Activity: In the data below, find every line with the string "gear" and pull it out.

--- Study material Enclosed Below ---

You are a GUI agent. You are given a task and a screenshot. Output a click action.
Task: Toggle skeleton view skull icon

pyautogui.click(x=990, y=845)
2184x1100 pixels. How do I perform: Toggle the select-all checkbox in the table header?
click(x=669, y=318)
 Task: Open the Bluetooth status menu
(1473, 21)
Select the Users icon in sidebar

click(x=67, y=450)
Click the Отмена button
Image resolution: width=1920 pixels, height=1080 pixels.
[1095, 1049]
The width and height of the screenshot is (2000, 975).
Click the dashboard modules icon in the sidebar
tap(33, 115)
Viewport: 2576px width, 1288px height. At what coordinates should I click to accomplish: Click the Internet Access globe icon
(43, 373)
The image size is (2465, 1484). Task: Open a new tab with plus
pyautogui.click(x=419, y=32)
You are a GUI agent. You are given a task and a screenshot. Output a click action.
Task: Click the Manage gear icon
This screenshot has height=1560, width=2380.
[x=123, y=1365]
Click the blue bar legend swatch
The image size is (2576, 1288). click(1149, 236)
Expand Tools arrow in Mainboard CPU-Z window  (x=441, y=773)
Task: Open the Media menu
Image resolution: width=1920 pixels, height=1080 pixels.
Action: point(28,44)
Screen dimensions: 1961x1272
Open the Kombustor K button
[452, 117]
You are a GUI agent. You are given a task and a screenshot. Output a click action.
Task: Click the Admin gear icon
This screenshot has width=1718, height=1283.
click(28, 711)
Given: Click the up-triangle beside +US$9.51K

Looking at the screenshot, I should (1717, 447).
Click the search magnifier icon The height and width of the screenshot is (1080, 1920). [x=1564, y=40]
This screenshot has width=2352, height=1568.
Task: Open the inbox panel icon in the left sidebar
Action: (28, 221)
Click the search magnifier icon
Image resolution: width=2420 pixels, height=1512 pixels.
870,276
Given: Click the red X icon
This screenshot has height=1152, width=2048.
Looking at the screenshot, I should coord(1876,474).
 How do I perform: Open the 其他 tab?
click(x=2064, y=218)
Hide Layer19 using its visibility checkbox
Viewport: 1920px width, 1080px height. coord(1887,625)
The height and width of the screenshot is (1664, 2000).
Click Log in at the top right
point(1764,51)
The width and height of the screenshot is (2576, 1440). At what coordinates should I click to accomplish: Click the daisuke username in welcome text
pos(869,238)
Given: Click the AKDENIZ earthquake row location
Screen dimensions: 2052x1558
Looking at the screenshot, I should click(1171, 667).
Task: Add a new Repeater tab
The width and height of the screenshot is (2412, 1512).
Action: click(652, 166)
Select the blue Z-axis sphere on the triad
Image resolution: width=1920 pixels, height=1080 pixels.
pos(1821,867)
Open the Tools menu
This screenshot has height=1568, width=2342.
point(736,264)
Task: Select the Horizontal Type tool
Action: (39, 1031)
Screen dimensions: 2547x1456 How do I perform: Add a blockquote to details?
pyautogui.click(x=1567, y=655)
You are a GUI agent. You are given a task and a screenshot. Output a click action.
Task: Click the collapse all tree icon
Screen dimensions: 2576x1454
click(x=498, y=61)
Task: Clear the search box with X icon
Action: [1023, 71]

--- End of Enclosed Study material ---

Exercise response:
Task: Click the Manage gear icon
Task: Click the Admin gear icon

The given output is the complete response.